• Task directions:
Return the lines below in which the string "agent" occurs.

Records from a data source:
◆ ◆ ◆ ◆ ◆
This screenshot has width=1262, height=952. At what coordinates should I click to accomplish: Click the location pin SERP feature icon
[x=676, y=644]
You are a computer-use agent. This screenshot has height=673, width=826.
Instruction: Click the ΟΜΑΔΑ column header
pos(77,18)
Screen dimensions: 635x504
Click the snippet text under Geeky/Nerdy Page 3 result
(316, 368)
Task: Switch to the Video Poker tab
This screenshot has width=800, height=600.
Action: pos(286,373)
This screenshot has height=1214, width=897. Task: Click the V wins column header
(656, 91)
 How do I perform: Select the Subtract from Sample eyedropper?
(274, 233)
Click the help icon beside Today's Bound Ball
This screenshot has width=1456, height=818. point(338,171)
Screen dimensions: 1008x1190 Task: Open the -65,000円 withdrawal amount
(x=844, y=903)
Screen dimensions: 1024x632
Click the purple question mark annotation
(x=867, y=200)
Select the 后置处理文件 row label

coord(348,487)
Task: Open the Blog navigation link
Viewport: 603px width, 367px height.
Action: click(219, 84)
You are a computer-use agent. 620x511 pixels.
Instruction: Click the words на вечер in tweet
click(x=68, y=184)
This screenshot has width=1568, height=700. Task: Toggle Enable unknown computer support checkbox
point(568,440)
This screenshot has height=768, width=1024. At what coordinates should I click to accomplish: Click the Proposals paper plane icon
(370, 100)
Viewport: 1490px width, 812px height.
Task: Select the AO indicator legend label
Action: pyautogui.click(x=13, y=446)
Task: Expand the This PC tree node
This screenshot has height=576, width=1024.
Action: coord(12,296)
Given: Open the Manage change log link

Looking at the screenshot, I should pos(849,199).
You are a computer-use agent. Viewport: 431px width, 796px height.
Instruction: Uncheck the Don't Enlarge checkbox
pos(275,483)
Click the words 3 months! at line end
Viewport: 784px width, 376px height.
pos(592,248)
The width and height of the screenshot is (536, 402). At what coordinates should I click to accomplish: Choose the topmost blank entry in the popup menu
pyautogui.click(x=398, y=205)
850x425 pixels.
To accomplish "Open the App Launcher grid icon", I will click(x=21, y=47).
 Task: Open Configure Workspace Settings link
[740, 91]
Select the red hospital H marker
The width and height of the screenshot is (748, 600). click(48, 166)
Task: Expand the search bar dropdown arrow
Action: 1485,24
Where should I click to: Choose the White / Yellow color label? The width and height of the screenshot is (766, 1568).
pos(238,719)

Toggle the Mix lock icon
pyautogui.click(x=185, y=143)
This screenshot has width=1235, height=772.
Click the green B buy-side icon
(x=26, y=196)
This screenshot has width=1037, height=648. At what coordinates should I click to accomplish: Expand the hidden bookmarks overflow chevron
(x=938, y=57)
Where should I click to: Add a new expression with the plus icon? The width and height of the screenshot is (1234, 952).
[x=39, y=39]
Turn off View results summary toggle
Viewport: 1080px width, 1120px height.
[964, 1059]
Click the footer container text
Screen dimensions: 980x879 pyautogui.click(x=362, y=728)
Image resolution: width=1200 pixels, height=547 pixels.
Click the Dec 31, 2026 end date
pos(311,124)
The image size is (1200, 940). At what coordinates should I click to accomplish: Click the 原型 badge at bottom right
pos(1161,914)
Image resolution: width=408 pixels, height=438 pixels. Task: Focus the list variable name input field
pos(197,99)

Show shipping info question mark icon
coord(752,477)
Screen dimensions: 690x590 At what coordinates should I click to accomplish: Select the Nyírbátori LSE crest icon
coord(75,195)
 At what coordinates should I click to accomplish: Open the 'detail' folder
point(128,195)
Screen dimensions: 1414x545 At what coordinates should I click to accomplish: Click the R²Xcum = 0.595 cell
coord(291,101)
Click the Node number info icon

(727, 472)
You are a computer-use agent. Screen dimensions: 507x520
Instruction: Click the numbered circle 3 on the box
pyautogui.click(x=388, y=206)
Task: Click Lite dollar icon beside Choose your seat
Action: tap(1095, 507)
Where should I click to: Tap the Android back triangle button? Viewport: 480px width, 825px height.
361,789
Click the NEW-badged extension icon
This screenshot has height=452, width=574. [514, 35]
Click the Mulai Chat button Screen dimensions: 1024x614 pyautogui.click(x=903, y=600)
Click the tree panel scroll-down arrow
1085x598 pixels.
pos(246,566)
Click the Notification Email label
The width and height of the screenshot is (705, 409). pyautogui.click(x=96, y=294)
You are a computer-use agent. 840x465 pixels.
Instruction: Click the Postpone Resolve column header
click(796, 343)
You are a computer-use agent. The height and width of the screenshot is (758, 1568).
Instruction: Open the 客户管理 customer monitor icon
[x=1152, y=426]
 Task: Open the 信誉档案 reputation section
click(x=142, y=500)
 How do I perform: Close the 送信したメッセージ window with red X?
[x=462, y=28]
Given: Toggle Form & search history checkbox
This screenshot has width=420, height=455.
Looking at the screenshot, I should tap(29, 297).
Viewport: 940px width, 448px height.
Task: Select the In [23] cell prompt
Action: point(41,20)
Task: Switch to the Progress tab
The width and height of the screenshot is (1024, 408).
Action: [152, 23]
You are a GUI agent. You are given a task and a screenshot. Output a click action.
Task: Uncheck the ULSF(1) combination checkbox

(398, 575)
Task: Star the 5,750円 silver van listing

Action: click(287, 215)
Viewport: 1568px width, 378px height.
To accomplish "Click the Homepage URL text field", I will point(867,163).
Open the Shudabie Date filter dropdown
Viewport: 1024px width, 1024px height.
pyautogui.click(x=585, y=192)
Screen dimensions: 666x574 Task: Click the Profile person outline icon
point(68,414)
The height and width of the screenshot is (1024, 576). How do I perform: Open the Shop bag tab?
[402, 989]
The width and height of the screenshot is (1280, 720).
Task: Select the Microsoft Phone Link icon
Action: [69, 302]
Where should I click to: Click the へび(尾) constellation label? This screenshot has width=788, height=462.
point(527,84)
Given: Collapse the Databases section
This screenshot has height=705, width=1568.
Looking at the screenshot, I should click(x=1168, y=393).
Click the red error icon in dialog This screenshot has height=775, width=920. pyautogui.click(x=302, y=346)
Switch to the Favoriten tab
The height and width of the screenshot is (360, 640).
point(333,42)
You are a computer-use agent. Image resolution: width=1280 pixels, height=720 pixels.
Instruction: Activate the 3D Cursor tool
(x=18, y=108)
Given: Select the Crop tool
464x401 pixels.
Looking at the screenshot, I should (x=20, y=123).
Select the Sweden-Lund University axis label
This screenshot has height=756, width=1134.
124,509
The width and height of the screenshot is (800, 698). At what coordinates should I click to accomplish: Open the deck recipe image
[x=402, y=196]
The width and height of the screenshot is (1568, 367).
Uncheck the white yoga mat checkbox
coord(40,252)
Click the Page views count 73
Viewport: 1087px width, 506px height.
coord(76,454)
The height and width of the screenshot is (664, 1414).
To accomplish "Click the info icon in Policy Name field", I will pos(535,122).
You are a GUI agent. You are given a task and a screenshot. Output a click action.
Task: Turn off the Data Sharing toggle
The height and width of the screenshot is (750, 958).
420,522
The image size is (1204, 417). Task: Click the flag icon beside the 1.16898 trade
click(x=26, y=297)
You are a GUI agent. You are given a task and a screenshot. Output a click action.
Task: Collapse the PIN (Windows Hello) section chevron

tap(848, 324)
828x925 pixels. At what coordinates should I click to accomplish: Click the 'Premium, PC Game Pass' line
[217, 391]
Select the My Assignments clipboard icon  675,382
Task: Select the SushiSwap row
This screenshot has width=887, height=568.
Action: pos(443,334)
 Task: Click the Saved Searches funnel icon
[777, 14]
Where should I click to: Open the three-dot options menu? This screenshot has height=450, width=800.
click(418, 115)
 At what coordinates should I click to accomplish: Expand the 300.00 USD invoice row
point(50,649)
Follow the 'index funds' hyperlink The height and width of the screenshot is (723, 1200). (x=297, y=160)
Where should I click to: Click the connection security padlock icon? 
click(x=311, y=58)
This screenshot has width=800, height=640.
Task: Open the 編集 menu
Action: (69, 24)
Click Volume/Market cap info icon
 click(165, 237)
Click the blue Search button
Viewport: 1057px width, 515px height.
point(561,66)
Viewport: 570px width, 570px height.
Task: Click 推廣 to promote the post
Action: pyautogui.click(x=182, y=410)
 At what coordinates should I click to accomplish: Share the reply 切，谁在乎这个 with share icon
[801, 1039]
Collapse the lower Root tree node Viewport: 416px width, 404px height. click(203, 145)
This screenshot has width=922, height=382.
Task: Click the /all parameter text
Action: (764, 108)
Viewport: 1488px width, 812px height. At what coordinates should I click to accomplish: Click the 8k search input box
◆ ◆ ◆ ◆ ◆
• The completed task:
You are a computer-use agent. This screenshot has height=673, width=826.
You are a computer-use agent. 620x511 pixels.
You are a computer-use agent. Viewport: 431px width, 796px height.
You are a computer-use agent. Screen dimensions: 507x520
You are a computer-use agent. 840x465 pixels.
You are a computer-use agent. The height and width of the screenshot is (758, 1568).
You are a GUI agent. You are given a task and a screenshot. Output a click action.
You are a computer-use agent. Image resolution: width=1280 pixels, height=720 pixels.
You are a GUI agent. You are given a task and a screenshot. Output a click action.
You are a GUI agent. You are given a task and a screenshot. Output a click action.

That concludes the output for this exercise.